* _Work instructions_
Print the records below verbatim, line by line and without any changes.

— Start Given information —

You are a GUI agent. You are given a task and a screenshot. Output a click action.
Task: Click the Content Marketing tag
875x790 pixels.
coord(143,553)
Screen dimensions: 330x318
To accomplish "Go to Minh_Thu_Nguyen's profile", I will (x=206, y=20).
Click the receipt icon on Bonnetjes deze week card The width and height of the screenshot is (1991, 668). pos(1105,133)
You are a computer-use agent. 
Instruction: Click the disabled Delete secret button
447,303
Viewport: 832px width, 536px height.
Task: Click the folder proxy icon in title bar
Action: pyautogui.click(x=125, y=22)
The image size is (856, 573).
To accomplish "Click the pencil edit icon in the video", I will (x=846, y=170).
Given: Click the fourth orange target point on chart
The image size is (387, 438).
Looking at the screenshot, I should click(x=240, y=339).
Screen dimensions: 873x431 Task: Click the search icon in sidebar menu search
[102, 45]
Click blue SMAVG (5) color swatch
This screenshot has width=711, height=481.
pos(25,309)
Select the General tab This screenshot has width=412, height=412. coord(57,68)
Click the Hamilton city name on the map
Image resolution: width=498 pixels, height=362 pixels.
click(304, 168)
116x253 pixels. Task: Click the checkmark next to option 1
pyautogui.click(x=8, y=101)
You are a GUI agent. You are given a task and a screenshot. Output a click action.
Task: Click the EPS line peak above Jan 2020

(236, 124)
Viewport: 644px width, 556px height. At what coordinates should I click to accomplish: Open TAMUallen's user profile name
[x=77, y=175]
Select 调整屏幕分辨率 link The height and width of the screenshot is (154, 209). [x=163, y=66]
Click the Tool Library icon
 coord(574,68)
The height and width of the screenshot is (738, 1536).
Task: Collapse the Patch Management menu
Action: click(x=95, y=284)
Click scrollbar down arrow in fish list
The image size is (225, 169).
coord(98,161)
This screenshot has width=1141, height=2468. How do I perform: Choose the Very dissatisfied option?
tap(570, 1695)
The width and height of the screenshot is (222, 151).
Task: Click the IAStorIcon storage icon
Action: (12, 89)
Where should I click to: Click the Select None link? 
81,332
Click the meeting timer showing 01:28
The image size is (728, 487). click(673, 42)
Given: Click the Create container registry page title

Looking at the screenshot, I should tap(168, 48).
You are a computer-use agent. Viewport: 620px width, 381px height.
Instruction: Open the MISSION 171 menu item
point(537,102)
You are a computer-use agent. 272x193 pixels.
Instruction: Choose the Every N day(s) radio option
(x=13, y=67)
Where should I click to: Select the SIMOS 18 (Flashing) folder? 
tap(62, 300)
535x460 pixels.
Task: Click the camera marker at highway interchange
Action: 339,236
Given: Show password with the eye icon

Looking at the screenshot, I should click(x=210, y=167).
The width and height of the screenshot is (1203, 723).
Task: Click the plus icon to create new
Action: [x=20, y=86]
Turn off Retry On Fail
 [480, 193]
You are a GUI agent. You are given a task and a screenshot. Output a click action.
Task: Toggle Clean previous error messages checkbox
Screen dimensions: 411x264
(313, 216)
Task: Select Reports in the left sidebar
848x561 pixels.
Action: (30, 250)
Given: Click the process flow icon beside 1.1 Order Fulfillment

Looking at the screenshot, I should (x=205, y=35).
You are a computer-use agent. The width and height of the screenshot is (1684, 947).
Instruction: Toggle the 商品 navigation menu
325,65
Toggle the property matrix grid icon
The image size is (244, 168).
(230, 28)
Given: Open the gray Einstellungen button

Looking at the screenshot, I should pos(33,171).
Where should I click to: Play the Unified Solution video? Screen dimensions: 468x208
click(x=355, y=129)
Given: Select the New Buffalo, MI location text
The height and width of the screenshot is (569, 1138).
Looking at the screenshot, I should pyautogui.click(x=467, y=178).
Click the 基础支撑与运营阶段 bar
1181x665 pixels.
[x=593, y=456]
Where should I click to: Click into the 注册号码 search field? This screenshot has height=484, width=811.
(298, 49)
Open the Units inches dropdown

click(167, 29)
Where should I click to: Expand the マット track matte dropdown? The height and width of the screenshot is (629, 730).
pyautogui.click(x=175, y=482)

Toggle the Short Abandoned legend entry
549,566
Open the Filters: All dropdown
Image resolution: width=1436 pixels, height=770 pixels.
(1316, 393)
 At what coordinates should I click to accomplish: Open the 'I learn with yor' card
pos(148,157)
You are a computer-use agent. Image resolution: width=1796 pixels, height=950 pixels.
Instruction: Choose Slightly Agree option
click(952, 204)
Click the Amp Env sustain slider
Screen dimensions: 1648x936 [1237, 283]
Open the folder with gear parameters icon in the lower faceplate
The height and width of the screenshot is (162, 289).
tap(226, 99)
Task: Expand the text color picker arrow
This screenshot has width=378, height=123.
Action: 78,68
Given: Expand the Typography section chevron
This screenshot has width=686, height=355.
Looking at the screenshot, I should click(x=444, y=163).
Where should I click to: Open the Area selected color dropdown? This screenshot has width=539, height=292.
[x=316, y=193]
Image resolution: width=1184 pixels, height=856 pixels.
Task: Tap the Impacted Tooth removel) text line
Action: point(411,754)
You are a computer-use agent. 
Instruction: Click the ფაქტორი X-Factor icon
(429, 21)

— End Given information —

* _Output of the exercise_
You are a GUI agent. You are given a task and a screenshot. Output a click action.
Task: Click the Content Marketing tag
875x790 pixels.
coord(143,553)
Screen dimensions: 330x318
To accomplish "Go to Minh_Thu_Nguyen's profile", I will (x=206, y=20).
Click the receipt icon on Bonnetjes deze week card The width and height of the screenshot is (1991, 668). pos(1105,133)
You are a computer-use agent. 
Instruction: Click the disabled Delete secret button
447,303
Viewport: 832px width, 536px height.
Task: Click the folder proxy icon in title bar
Action: pyautogui.click(x=125, y=22)
The image size is (856, 573).
To accomplish "Click the pencil edit icon in the video", I will (x=846, y=170).
Given: Click the fourth orange target point on chart
The image size is (387, 438).
Looking at the screenshot, I should click(x=240, y=339).
Screen dimensions: 873x431 Task: Click the search icon in sidebar menu search
[102, 45]
Click blue SMAVG (5) color swatch
This screenshot has width=711, height=481.
pos(25,309)
Select the General tab This screenshot has width=412, height=412. coord(57,68)
Click the Hamilton city name on the map
Image resolution: width=498 pixels, height=362 pixels.
click(304, 168)
116x253 pixels. Task: Click the checkmark next to option 1
pyautogui.click(x=8, y=101)
You are a GUI agent. You are given a task and a screenshot. Output a click action.
Task: Click the EPS line peak above Jan 2020

(236, 124)
Viewport: 644px width, 556px height. At what coordinates should I click to accomplish: Open TAMUallen's user profile name
[x=77, y=175]
Select 调整屏幕分辨率 link The height and width of the screenshot is (154, 209). [x=163, y=66]
Click the Tool Library icon
 coord(574,68)
The height and width of the screenshot is (738, 1536).
Task: Collapse the Patch Management menu
Action: click(x=95, y=284)
Click scrollbar down arrow in fish list
The image size is (225, 169).
coord(98,161)
This screenshot has width=1141, height=2468. How do I perform: Choose the Very dissatisfied option?
tap(570, 1695)
The width and height of the screenshot is (222, 151).
Task: Click the IAStorIcon storage icon
Action: (12, 89)
Where should I click to: Click the Select None link? 
81,332
Click the meeting timer showing 01:28
The image size is (728, 487). click(673, 42)
Given: Click the Create container registry page title

Looking at the screenshot, I should tap(168, 48).
You are a computer-use agent. Viewport: 620px width, 381px height.
Instruction: Open the MISSION 171 menu item
point(537,102)
You are a computer-use agent. 272x193 pixels.
Instruction: Choose the Every N day(s) radio option
(x=13, y=67)
Where should I click to: Select the SIMOS 18 (Flashing) folder? 
tap(62, 300)
535x460 pixels.
Task: Click the camera marker at highway interchange
Action: 339,236
Given: Show password with the eye icon

Looking at the screenshot, I should click(x=210, y=167).
The width and height of the screenshot is (1203, 723).
Task: Click the plus icon to create new
Action: [x=20, y=86]
Turn off Retry On Fail
 [480, 193]
You are a GUI agent. You are given a task and a screenshot. Output a click action.
Task: Toggle Clean previous error messages checkbox
Screen dimensions: 411x264
(313, 216)
Task: Select Reports in the left sidebar
848x561 pixels.
Action: (30, 250)
Given: Click the process flow icon beside 1.1 Order Fulfillment

Looking at the screenshot, I should (x=205, y=35).
You are a computer-use agent. The width and height of the screenshot is (1684, 947).
Instruction: Toggle the 商品 navigation menu
325,65
Toggle the property matrix grid icon
The image size is (244, 168).
(230, 28)
Given: Open the gray Einstellungen button

Looking at the screenshot, I should pos(33,171).
Where should I click to: Play the Unified Solution video? Screen dimensions: 468x208
click(x=355, y=129)
Given: Select the New Buffalo, MI location text
The height and width of the screenshot is (569, 1138).
Looking at the screenshot, I should pyautogui.click(x=467, y=178).
Click the 基础支撑与运营阶段 bar
1181x665 pixels.
[x=593, y=456]
Where should I click to: Click into the 注册号码 search field? This screenshot has height=484, width=811.
(298, 49)
Open the Units inches dropdown

click(167, 29)
Where should I click to: Expand the マット track matte dropdown? The height and width of the screenshot is (629, 730).
pyautogui.click(x=175, y=482)

Toggle the Short Abandoned legend entry
549,566
Open the Filters: All dropdown
Image resolution: width=1436 pixels, height=770 pixels.
(1316, 393)
 At what coordinates should I click to accomplish: Open the 'I learn with yor' card
pos(148,157)
You are a computer-use agent. Image resolution: width=1796 pixels, height=950 pixels.
Instruction: Choose Slightly Agree option
click(952, 204)
Click the Amp Env sustain slider
Screen dimensions: 1648x936 [1237, 283]
Open the folder with gear parameters icon in the lower faceplate
The height and width of the screenshot is (162, 289).
tap(226, 99)
Task: Expand the text color picker arrow
This screenshot has width=378, height=123.
Action: 78,68
Given: Expand the Typography section chevron
This screenshot has width=686, height=355.
Looking at the screenshot, I should click(x=444, y=163).
Where should I click to: Open the Area selected color dropdown? This screenshot has width=539, height=292.
[x=316, y=193]
Image resolution: width=1184 pixels, height=856 pixels.
Task: Tap the Impacted Tooth removel) text line
Action: point(411,754)
You are a computer-use agent. 
Instruction: Click the ფაქტორი X-Factor icon
(429, 21)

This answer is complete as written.